# Your task
Print the lines of the records from the one containing "1280x720 pixels. At" through the one containing "will [197, 213].", both included, reproducing each without any change.

# Excerpted data

◇ ◇ ◇ ◇ ◇ ◇ ◇

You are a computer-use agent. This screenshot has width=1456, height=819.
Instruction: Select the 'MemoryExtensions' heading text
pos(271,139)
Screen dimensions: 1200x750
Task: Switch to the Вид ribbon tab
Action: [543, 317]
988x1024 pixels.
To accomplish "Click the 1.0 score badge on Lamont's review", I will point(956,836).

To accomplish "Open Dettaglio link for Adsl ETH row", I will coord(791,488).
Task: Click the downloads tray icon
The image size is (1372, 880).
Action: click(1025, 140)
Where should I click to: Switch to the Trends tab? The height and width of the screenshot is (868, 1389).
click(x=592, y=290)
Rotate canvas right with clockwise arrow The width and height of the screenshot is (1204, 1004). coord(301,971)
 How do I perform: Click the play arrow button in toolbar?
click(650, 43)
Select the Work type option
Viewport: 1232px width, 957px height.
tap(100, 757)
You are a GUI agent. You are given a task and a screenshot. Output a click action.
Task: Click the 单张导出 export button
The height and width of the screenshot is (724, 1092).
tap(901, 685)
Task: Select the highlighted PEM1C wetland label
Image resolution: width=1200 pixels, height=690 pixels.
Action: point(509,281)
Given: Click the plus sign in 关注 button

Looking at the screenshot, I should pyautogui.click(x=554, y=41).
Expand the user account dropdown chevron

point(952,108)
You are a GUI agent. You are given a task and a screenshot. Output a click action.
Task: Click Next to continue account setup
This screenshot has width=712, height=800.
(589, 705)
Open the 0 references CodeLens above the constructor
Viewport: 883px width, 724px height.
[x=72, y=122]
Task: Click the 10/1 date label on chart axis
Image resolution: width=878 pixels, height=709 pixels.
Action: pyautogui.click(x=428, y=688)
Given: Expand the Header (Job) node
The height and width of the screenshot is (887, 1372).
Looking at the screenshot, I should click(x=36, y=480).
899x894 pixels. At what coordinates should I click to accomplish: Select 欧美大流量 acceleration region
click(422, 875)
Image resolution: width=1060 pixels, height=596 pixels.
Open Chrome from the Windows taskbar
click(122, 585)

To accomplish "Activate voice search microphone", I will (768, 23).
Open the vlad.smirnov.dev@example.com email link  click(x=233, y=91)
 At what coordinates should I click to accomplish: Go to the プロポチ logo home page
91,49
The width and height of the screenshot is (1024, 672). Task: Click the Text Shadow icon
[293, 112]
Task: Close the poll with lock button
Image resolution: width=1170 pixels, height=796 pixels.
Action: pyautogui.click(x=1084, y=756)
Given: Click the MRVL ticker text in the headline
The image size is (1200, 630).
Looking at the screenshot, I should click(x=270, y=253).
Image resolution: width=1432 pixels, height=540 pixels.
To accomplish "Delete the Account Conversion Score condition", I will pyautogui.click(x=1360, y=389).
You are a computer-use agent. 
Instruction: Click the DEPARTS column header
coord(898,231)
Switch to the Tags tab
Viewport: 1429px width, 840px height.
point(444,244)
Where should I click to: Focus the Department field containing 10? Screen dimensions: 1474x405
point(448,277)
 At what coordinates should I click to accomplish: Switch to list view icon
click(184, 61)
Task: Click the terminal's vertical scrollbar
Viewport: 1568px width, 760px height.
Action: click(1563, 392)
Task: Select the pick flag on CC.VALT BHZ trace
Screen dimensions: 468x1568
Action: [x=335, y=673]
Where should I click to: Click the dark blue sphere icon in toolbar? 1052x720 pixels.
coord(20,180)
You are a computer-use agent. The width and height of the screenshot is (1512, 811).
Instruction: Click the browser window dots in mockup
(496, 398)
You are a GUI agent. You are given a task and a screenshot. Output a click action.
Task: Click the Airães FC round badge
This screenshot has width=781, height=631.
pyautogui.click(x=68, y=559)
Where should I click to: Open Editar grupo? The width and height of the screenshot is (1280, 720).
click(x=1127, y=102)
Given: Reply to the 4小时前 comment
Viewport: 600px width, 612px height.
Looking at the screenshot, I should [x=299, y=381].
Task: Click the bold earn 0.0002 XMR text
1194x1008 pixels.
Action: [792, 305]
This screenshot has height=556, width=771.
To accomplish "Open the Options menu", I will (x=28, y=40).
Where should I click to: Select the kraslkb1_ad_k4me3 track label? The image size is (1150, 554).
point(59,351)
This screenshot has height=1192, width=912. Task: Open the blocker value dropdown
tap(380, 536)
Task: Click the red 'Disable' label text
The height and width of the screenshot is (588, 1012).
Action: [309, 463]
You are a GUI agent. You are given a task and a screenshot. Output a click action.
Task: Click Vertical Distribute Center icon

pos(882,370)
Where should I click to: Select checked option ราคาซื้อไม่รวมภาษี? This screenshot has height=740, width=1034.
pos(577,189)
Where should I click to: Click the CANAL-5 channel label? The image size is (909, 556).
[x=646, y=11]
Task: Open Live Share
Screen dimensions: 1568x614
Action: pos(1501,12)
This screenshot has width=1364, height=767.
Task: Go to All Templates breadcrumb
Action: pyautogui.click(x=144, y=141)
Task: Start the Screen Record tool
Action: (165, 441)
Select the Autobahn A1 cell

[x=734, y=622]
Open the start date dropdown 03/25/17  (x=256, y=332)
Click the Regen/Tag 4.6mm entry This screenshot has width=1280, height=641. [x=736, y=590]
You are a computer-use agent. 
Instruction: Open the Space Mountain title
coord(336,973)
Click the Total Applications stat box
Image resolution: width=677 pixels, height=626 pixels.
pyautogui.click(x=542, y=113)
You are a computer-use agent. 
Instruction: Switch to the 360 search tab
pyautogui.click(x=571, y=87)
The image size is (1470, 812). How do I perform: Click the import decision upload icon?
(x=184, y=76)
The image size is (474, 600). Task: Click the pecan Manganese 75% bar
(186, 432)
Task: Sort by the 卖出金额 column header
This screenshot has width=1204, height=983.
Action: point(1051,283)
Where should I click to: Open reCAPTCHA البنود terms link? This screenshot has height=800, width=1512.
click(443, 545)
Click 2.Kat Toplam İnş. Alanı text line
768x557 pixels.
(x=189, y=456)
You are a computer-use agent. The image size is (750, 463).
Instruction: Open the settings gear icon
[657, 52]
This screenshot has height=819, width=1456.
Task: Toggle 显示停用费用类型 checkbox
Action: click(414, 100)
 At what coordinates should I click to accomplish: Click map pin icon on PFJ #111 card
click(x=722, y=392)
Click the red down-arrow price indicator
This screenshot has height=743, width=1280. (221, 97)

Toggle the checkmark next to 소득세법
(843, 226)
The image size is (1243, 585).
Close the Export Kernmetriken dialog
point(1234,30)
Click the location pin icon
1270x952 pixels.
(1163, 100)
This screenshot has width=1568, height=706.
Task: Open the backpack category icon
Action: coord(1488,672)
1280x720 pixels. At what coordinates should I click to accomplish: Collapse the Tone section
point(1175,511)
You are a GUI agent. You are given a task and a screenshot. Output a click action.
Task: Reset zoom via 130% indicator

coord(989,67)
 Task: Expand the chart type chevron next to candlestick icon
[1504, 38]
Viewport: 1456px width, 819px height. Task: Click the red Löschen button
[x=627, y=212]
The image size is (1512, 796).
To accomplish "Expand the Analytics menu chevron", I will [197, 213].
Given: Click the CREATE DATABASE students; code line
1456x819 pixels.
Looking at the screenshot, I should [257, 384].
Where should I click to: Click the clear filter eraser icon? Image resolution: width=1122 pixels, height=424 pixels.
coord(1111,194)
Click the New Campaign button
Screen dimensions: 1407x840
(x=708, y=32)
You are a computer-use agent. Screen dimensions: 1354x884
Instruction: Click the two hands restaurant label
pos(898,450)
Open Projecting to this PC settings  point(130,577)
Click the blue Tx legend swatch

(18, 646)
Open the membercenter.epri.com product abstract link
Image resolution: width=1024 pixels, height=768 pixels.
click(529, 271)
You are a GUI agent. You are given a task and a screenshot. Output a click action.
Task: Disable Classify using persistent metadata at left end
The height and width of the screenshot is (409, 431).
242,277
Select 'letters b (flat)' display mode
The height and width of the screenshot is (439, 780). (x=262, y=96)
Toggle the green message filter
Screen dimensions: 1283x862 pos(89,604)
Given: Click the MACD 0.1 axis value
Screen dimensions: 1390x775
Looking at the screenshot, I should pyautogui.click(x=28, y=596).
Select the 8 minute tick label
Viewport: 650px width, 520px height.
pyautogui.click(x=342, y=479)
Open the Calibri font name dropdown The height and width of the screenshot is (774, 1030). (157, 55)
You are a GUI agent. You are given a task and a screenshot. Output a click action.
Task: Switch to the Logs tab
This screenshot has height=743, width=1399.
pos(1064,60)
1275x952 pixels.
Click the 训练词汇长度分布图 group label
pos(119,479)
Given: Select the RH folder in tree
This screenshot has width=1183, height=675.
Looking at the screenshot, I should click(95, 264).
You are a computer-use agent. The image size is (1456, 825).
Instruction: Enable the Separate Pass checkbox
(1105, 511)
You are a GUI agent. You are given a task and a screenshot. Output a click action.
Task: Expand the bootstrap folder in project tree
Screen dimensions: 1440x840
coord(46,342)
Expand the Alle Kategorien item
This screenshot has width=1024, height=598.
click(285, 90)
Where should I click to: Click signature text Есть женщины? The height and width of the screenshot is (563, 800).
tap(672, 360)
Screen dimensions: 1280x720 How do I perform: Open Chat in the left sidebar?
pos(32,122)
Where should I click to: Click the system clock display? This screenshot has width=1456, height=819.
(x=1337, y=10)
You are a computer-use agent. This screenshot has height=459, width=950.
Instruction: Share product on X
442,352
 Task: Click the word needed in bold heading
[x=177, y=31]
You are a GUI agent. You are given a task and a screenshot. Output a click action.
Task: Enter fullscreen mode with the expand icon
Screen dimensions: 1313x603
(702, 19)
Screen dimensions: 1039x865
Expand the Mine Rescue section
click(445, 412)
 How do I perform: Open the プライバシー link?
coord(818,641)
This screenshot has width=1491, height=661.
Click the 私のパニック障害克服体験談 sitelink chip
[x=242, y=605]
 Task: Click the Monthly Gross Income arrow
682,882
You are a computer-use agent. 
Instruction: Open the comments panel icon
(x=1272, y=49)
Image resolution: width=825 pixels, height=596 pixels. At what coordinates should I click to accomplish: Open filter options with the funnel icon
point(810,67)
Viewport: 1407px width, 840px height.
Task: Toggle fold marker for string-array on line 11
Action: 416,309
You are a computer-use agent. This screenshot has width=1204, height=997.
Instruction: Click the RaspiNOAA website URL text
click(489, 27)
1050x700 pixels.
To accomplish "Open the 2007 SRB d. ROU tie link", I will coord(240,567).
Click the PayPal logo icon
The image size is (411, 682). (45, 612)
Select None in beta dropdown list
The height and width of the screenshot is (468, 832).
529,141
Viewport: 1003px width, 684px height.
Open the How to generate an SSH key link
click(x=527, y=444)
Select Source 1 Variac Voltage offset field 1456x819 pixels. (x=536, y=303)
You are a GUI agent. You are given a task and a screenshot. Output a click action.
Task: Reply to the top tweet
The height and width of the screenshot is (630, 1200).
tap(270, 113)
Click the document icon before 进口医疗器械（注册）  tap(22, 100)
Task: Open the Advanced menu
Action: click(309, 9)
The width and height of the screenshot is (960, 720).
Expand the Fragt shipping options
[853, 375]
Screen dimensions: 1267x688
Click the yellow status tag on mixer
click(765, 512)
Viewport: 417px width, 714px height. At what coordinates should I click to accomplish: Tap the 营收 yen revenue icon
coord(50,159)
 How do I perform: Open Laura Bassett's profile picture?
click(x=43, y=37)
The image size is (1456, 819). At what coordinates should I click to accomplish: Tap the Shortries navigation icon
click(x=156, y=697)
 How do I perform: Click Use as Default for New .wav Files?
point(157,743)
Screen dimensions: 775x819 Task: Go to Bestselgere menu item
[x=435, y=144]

◇ ◇ ◇ ◇ ◇ ◇ ◇

# Exercise answer
1280x720 pixels. At what coordinates should I click to accomplish: Collapse the Tone section
point(1175,511)
You are a GUI agent. You are given a task and a screenshot. Output a click action.
Task: Reset zoom via 130% indicator

coord(989,67)
 Task: Expand the chart type chevron next to candlestick icon
[1504, 38]
Viewport: 1456px width, 819px height. Task: Click the red Löschen button
[x=627, y=212]
The image size is (1512, 796).
To accomplish "Expand the Analytics menu chevron", I will [197, 213].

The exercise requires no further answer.